Comparison Table: Medium Effects on Electrostatic Force
The medium can drastically reduce force. Below is a comparison for a fixed case: q1 = q2 = 1 uC, r = 1 cm. Vacuum force is approximately 89.88 N, and other media are scaled by 1/εr.
| Medium | Typical εr (20°C) | Predicted Force (N) | Force vs Vacuum |
|---|---|---|---|
| Vacuum | 1.0 | 89.88 | 100% |
| Dry Air | 1.0006 | 89.83 | 99.94% |
| Mineral Oil | 2.1 | 42.80 | 47.6% |
| Glass | 4.7 | 19.12 | 21.3% |
| Mica | 6.0 | 14.98 | 16.7% |
| Water | 80.1 | 1.12 | 1.25% |
This is one reason high-permittivity materials are used in capacitors and insulation systems. They significantly alter electric field interaction and force behavior.
Comparison Table: Typical Charge Magnitudes and Resulting Force Scale
The next table uses vacuum conditions at r = 1 cm to show how force scales when both objects carry equal magnitude charges.
| Charge on Each Object | Equivalent in Coulombs | Force at 1 cm in Vacuum (N) | Interpretation |
|---|---|---|---|
| 10 nC | 1.0 × 10⁻⁸ C | 0.0090 | Small but measurable in lab setups |
| 100 nC | 1.0 × 10⁻⁷ C | 0.8988 | Comparable to weight of about 92 g under Earth gravity |
| 1 uC | 1.0 × 10⁻⁶ C | 89.88 | Very strong interaction for centimeter spacing |
| 5 uC | 5.0 × 10⁻⁶ C | 2247 | Extremely high force, often not sustainable without discharge |
Common Mistakes That Cause Wrong Answers
- Not converting units: Microcoulombs and centimeters are common in textbooks, but the equation requires SI base units.
- Using diameter instead of separation: r must be the distance between charge centers.
- Ignoring medium effects: Assuming vacuum in a liquid dielectric can overestimate force by large factors.
- Sign confusion: Opposite signs attract, same signs repel. Magnitude is always non-negative, but direction depends on sign product.
- Applying point-charge law to large bodies without caution: Non-point geometry may require advanced methods.

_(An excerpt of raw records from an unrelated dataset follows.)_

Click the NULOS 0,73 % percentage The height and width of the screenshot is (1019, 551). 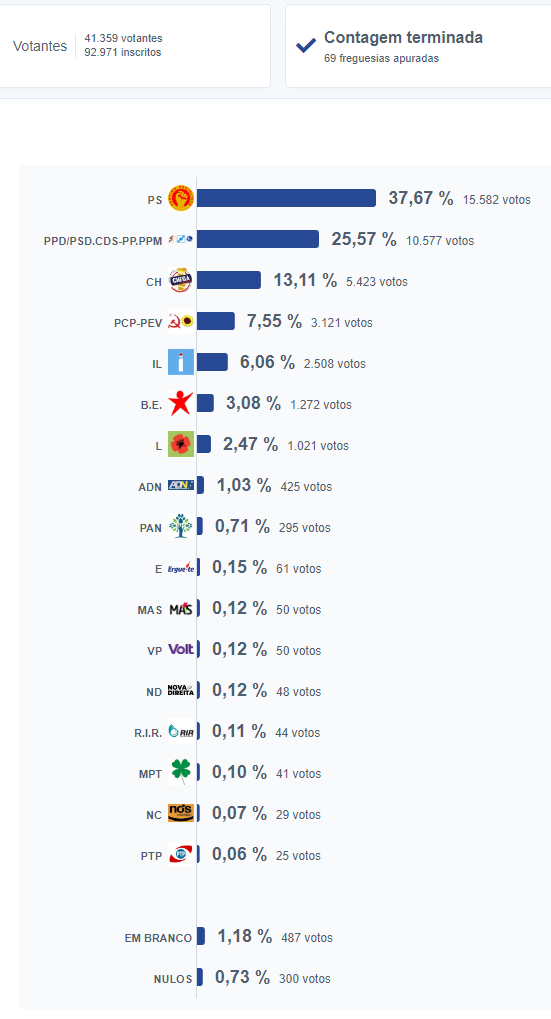[242, 977]
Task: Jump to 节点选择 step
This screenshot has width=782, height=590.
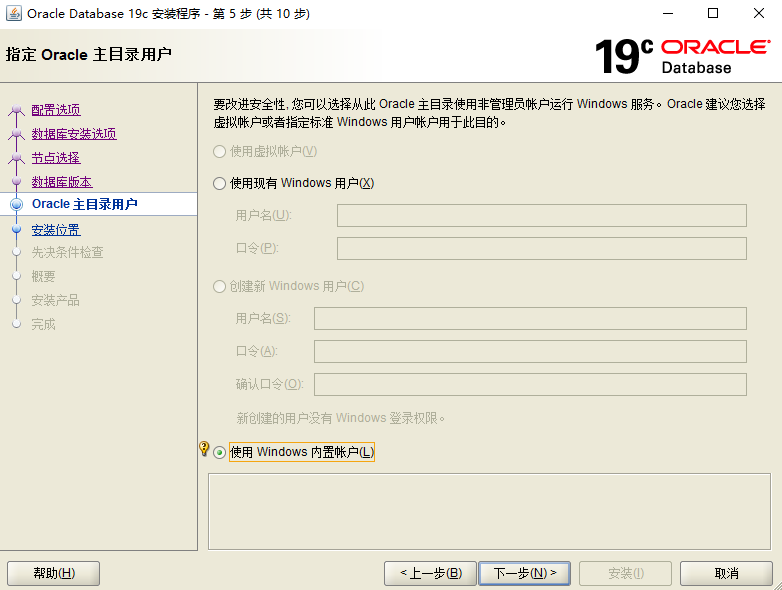Action: (x=56, y=158)
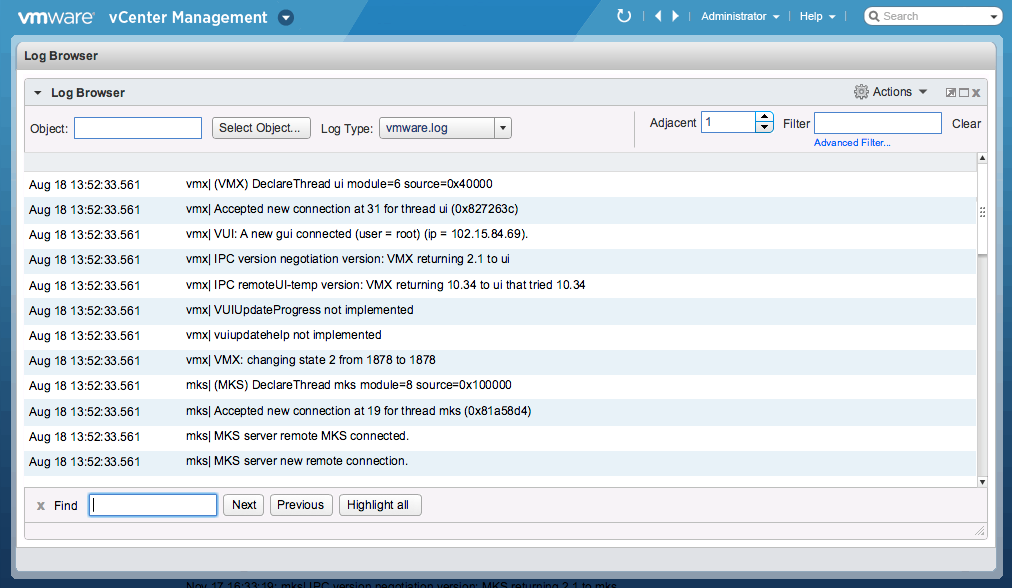The height and width of the screenshot is (588, 1013).
Task: Collapse the Log Browser panel triangle
Action: click(x=38, y=93)
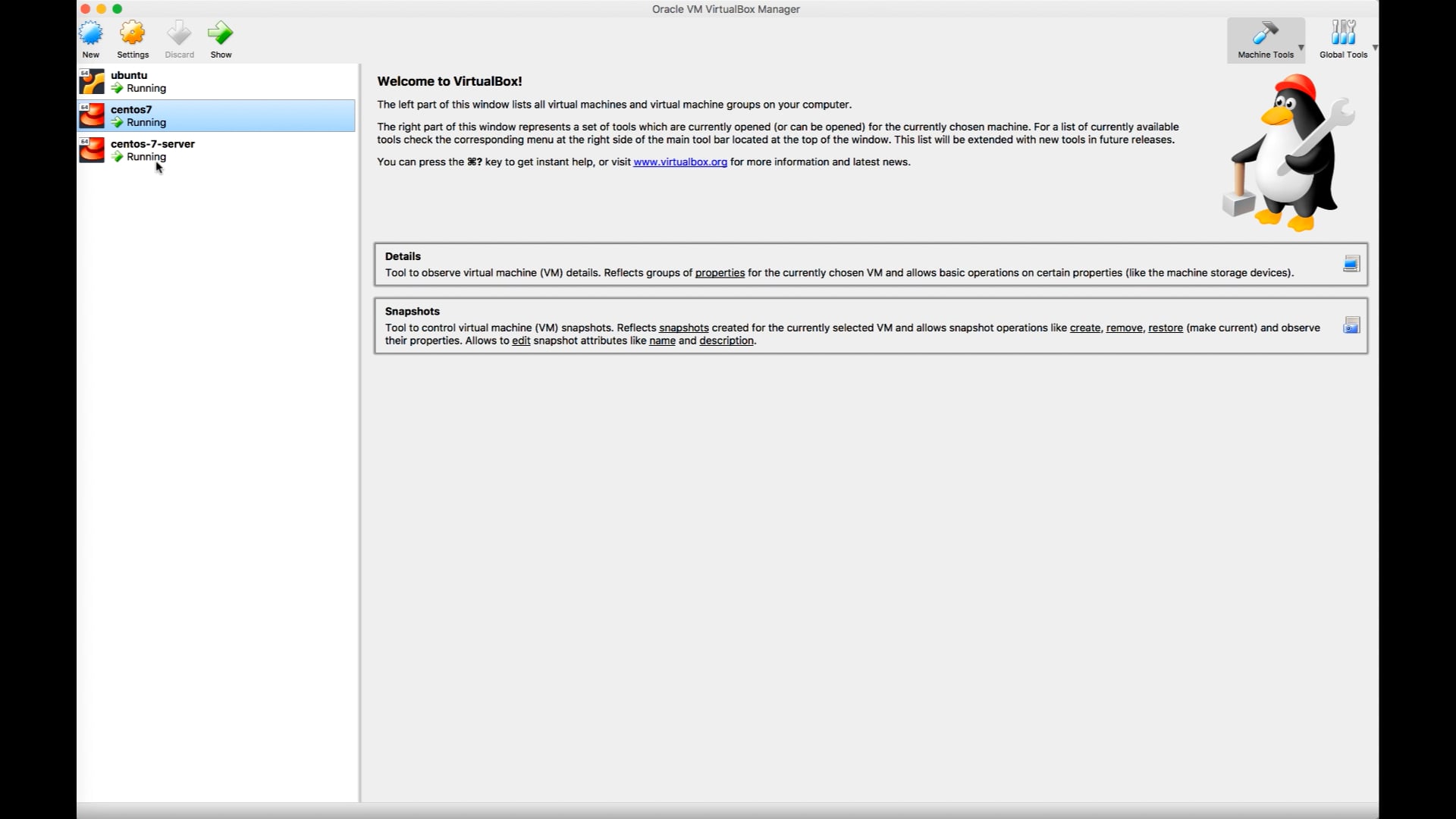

When Coulomb’s Law Is Accurate and When It Is Not
Coulomb’s Law is exact for stationary point charges in a homogeneous isotropic medium. It is an excellent approximation when object dimensions are much smaller than separation distance. It becomes less accurate when charges are distributed on conductors with induced charge redistribution, when nearby grounded surfaces distort fields, or when dynamic effects require full Maxwell-equation treatment.
In practical design, you may combine Coulomb’s Law with field simulation tools to capture fringe effects and geometry complexity. Still, this law remains the fastest and most useful first estimate for force direction and order of magnitude.
Practical Engineering and Science Applications
- Capacitive sensors: Electrostatic force informs sensitivity and pull-in behavior in MEMS.
- Electrostatic precipitators: Charge-force relationships drive particle collection from gas streams.
- Inkjet and spray systems: Charged droplet trajectories depend on electric force calculations.
- Material testing: Triboelectric charging studies often estimate interaction force for adhesion and contamination control.
- High-voltage insulation: Electric stress and force interactions matter in cable, bushing, and transformer design.
Trusted References for Constants and Electrostatics
For authoritative values and deeper theory, consult:
- NIST Fundamental Physical Constants (.gov)
- HyperPhysics Coulomb Law Overview, Georgia State University (.edu)
- U.S. Department of Energy Electromagnetism Learning Resources (.gov)
Quick Interpretation Checklist
- Is force positive (repulsive) or negative (attractive)?
- Does the magnitude look plausible for your charge scale and spacing?
- Are you in air, vacuum, or a dielectric medium that changes εr?
- Would real hardware allow charge to remain stable, or would breakdown and leakage occur?
- Do you need point-charge approximation only, or full geometry modeling?
Bottom line: to calculate the force exerted between two charged objects correctly, always use SI conversions, include medium permittivity, and respect the inverse-square dependence on distance. This calculator automates those steps and visualizes how force changes with separation so you can validate intuition and design decisions faster.